You are making a mistake in thinking the aforementioned genetic variation “enables people to get by on less”. They just literally sleep less. I have a brother in law with this, and it’s a bit annoying for him as his wife needs the normal 8 hours a night. He cannot sleep 7-8 hours, only 6. He just reads in the bed for 2 hours a night. If he has too much to do, he skimps like we all do, but for him this is 4 hours a night during the week (needing to catch up on the weekend).
Other than sleeping less than others, he’s regular in every way. Very successful engineer, if it helps, certainly requires “deep thought” on the regular.
It is unfair, but so many genetic advantages are equally unfair.
If I sleep eight hours, I feel groggy, jet-lagged, and generally have a day where I’m slogging through molasses to get from one task to the next.
My wife has raised concerns about my sleep pattern, so I started using sleep-tracking tools like Fitbit and, more recently, an Apple Watch. She tracks her sleep too, and the big difference we’ve noticed is that I fall asleep within about two minutes, and my “sleep efficiency” using these tools is 98%. If I’m traveling and feel a bit jet-lagged, I can take a 20-minute nap (often without an alarm) and wake up feeling refreshed. She also seems to wake up a lot, most nights I "sleep like a log" and I only wakeup in the morning.

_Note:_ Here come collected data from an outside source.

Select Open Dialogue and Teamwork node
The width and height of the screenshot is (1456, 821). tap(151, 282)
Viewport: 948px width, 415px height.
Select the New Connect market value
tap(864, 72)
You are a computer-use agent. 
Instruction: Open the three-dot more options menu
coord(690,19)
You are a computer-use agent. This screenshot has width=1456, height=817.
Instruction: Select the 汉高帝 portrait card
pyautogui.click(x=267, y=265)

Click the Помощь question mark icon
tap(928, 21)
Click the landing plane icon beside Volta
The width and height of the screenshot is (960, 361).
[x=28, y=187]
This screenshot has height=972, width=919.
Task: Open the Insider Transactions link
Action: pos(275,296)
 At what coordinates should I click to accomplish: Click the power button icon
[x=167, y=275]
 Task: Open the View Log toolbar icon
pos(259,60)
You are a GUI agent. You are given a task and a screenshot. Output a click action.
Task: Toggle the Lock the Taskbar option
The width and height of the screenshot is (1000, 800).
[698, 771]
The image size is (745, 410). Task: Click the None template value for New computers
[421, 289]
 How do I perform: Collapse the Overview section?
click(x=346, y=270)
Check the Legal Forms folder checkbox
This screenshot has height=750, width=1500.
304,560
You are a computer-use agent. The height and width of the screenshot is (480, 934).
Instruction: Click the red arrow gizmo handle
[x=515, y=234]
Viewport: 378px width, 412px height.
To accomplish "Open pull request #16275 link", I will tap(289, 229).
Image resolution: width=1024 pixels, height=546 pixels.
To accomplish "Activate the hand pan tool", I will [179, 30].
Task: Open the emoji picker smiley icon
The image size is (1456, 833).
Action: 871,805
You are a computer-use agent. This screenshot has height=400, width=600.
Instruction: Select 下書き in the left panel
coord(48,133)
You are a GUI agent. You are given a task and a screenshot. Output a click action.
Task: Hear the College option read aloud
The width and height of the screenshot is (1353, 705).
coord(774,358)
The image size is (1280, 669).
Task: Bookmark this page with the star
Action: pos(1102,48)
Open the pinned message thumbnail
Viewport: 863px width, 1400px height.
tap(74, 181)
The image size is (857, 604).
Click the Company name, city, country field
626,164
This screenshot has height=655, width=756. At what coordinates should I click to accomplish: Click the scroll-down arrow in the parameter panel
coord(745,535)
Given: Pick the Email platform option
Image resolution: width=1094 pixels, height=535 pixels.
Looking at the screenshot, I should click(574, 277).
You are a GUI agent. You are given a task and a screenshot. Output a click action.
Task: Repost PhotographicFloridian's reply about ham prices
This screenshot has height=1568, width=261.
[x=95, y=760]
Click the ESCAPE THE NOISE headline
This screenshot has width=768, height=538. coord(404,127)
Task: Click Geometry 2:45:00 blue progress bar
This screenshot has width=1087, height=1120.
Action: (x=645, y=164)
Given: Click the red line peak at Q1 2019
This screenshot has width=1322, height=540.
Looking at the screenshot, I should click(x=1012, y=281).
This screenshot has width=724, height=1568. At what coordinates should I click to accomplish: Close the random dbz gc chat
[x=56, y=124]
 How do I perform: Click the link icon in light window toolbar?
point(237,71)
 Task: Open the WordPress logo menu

My mother has the same pattern but stays up later and sleeps about six hours into the morning. I used to do this too, but around age 23, I switched to an earlier bedtime and a consistent daily routine. When I became a “morning person,” I found I could code like crazy in the morning before “starting” my day, and this rewarding experience reinforced the habit.
I’ve tested this pattern in many ways, including not using an alarm (I still wake up around the same time for weeks at a time) and using a “light clock” I built with a Raspberry Pi to slowly brighten the room. Again, I wake up after roughly 6 hours and 20 minutes. Now, I use my Apple Watch to vibrate as a gentle reminder to start the day. On weekends, I keep the same schedule and use the extra time to read or hack away at side projects, often coding until the late afternoon when my wife protests enough that I need to stop and hang out or do my honey-do's.
About 10 years ago, during my annual checkup, my wife asked my doctor about this sleep pattern. The doctor asked me several questions, seemingly looking for signs of sleep deficit or dysfunction. In the end, he said I could do a sleep study but concluded, “If it works, don’t break it.”
As for productivity, I’ve found I can code effectively from 4:30 am to 8:30 am, then shower and work from 9 am to 6 pm without much trouble. I also practice intermittent fasting, typically eating only at 6 pm, with a protein shake around noon. This habit happened by accident—I realized breakfast slowed me down, and eating lots of carbs impaired my cognitive function and ability to code or handle complex tasks in the morning.
Before you ask, I generally don’t use caffeine or other stimulants. Occasionally, I’ll have one cup of coffee around 9 am as a social habit, but I recently stopped that again and actually feel better. I’ll most likely drop it again for a while until it sneaks back in again.
Next solve going to the toilet and we're all set.
If we were able to be awake 20 hours a day we may still be miserable because of factors like the sun being down for ane even longer time while we’re awake.
I feel like this is one of those inane pursuits for productivity where that doesn’t fit at all, at least not for the thinking jobs. Maybe in a dystopia big companies like amazon would use inventions like this to be able to let their employees work 20 hour work days or something.
Of course this shouldn’t discredit the linked article of being interesting or anything, just sharing my thoughts on the endless pursuit of productivity.
Its main raison d'etre is we're all sleep deprived so engineering less sleep may provide health and wellness benefits.